Segment Start: SOURCE INFORMATION

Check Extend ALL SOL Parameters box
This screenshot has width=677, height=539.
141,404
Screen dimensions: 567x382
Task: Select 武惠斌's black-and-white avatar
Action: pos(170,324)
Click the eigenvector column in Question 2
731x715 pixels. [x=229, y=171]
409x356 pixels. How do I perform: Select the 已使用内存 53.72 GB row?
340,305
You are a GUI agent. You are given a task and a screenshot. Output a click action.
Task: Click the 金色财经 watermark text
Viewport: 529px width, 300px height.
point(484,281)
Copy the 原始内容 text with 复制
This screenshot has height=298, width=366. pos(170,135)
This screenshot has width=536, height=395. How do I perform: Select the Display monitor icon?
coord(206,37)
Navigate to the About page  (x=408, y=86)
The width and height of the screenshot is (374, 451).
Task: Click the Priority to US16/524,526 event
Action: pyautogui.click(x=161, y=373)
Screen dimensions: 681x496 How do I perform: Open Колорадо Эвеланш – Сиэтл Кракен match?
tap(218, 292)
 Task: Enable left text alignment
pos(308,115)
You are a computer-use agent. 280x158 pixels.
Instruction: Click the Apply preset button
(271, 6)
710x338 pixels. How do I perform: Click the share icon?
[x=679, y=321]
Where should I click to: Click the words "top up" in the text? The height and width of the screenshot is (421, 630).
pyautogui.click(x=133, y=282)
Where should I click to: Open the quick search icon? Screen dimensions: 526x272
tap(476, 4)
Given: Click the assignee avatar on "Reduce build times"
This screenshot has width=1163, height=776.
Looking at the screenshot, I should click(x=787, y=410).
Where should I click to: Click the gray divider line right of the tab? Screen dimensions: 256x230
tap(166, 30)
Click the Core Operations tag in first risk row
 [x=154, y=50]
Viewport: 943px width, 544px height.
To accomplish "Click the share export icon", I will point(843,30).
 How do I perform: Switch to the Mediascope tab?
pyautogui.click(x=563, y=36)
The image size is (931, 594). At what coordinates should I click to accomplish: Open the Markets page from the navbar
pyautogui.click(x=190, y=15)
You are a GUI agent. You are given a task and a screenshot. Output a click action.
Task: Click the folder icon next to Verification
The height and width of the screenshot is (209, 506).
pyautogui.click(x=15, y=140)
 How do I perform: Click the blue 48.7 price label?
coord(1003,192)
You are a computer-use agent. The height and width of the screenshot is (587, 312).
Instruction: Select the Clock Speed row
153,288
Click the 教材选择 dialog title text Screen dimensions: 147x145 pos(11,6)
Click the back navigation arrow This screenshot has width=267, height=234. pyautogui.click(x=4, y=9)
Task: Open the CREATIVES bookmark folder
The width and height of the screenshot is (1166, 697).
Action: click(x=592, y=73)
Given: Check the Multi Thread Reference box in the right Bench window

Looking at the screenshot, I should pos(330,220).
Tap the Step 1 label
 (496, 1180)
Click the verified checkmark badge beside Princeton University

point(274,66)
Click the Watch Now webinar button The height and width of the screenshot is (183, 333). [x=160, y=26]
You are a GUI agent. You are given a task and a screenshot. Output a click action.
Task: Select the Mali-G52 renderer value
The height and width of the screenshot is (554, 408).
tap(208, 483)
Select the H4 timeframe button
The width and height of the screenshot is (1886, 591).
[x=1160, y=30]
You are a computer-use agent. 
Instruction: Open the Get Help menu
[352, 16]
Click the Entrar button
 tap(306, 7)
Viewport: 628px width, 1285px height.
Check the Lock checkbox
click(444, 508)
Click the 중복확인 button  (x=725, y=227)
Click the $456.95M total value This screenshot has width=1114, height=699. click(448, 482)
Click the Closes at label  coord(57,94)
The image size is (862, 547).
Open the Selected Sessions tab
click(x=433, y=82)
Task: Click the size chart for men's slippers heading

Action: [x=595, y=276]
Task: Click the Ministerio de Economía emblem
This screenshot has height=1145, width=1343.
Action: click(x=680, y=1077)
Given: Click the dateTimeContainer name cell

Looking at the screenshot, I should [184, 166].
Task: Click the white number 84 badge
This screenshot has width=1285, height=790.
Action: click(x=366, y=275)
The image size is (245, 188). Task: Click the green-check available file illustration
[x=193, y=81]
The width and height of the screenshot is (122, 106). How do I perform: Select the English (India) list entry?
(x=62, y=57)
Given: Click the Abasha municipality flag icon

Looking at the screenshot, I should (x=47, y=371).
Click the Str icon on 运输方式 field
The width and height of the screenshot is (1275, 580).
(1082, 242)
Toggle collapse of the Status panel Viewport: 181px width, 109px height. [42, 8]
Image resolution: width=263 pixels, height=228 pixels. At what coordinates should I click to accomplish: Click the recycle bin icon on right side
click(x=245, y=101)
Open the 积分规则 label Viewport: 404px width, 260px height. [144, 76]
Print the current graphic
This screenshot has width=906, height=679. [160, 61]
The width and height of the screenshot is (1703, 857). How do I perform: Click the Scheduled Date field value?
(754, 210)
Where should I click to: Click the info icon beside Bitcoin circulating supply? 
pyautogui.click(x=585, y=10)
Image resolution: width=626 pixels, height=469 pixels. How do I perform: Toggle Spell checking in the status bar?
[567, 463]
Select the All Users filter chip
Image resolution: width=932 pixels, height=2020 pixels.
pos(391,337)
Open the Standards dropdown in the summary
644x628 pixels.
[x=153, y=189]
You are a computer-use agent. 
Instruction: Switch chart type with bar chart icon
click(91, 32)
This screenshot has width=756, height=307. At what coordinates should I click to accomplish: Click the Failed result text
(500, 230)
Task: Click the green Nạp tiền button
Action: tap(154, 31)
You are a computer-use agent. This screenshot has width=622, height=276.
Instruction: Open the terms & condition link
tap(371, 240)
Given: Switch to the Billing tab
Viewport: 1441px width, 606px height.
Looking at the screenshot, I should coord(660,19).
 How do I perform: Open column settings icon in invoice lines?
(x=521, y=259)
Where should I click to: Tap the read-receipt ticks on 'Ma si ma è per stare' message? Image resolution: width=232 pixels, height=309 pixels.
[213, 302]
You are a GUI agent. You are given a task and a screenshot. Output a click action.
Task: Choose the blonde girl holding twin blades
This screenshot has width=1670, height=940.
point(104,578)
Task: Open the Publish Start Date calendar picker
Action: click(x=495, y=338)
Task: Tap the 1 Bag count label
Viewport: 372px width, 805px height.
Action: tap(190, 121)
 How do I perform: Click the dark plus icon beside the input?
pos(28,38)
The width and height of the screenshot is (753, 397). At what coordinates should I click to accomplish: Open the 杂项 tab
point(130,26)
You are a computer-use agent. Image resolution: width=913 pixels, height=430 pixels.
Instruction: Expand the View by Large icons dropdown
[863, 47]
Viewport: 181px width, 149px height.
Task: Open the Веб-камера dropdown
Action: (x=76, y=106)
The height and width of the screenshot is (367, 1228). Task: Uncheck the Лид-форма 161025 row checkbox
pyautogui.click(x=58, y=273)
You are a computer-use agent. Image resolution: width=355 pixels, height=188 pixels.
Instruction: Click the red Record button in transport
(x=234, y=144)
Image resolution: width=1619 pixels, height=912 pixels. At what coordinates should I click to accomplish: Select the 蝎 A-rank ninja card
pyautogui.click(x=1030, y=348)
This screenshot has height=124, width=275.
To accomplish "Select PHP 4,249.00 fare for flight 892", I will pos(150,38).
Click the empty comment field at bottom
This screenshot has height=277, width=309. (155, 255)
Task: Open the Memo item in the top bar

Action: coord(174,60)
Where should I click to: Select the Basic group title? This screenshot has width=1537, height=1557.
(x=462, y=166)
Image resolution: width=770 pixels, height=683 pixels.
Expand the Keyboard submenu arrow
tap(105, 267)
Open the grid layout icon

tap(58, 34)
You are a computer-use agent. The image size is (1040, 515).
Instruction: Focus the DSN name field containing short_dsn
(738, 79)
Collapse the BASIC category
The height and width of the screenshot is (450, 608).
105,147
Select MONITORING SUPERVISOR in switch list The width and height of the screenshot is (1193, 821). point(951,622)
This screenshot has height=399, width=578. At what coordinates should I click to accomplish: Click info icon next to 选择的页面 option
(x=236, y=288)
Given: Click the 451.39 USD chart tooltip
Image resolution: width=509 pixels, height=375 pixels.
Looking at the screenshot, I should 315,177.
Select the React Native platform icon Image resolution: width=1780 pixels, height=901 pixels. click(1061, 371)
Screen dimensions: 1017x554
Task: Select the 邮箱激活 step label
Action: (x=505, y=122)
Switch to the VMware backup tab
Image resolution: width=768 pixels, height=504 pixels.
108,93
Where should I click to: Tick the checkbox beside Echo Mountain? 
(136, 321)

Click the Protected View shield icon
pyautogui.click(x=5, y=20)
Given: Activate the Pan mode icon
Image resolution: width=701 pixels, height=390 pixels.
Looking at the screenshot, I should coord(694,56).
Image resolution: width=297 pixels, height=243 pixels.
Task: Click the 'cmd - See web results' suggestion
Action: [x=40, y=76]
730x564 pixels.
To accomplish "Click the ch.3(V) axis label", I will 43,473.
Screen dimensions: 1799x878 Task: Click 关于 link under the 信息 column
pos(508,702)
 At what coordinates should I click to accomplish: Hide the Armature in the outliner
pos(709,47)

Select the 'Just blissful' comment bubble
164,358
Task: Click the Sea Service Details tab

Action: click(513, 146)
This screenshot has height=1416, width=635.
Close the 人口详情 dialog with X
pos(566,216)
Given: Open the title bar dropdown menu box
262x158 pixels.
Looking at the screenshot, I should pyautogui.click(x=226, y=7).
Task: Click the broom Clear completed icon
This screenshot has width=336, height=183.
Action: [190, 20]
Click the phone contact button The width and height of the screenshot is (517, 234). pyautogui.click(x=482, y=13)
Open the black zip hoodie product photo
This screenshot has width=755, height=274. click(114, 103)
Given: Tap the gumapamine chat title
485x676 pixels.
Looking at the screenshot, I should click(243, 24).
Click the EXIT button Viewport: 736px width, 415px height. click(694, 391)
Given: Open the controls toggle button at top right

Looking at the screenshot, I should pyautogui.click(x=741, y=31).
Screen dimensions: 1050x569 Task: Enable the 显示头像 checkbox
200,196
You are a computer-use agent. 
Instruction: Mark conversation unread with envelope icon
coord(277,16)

Segment End: SOURCE INFORMATION

- EXERCISE
Pick out each line above that includes "folder" and show it.

- TASK RESULT
Task: Click the folder icon next to Verification
Task: Open the CREATIVES bookmark folder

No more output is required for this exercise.